Lines holding the word "column" in the material below: count them and write the number alone.
** Records for this exercise follows **
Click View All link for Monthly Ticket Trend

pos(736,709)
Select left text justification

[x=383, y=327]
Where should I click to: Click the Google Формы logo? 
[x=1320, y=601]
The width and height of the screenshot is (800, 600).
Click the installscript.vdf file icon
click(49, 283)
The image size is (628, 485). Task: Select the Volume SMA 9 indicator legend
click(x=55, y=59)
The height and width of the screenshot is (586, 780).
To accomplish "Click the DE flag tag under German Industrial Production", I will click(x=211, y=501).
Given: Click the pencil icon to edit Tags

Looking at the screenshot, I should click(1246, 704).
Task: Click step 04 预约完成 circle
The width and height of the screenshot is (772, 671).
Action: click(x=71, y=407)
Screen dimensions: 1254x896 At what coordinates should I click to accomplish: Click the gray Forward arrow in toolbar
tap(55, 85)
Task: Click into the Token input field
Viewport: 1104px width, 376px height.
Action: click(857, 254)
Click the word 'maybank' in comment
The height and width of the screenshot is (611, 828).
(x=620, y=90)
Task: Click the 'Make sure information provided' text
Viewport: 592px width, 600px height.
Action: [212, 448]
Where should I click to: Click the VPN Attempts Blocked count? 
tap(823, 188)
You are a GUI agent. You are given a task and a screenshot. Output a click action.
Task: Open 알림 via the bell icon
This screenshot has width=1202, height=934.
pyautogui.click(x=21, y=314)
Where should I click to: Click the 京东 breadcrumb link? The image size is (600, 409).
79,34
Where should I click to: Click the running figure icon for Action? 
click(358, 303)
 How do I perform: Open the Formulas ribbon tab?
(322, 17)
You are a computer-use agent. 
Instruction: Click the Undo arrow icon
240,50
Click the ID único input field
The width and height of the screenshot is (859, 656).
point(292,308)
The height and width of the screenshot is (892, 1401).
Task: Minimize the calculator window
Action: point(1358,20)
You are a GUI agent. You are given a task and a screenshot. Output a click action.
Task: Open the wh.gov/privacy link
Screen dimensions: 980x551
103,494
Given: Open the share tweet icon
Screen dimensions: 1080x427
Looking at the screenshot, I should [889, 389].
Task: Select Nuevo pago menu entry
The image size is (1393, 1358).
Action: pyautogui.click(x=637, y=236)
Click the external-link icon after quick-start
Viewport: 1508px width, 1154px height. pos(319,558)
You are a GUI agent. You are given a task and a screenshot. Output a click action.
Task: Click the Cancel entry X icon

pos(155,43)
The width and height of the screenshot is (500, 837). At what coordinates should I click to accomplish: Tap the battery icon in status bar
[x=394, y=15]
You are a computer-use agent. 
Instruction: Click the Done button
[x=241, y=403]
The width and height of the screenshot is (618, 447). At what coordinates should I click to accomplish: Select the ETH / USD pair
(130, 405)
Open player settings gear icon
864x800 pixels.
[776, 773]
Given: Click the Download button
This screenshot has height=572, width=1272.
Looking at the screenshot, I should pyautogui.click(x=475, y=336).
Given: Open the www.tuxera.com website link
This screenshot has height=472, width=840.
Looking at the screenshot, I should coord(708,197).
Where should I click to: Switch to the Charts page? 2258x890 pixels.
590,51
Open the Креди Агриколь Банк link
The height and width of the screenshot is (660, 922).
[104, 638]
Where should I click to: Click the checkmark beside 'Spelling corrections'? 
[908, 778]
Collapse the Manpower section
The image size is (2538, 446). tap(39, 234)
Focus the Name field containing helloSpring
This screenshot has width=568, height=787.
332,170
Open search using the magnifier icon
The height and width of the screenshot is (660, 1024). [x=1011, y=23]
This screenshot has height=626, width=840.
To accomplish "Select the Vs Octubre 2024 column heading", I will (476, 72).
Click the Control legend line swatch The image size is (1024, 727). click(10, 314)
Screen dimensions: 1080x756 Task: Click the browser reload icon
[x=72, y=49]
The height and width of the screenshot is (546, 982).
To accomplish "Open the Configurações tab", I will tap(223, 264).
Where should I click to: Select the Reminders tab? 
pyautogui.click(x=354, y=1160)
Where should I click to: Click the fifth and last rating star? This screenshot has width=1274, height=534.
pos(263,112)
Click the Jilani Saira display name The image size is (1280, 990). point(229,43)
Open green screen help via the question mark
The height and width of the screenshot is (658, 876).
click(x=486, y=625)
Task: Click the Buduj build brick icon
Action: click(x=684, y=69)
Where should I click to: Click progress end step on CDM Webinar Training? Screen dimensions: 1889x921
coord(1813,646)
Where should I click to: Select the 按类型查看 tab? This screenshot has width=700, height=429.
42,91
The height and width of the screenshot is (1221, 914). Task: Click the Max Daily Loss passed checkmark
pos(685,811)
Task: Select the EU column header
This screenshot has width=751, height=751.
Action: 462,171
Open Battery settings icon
** End of Records for this exercise **
Answer to the problem - 2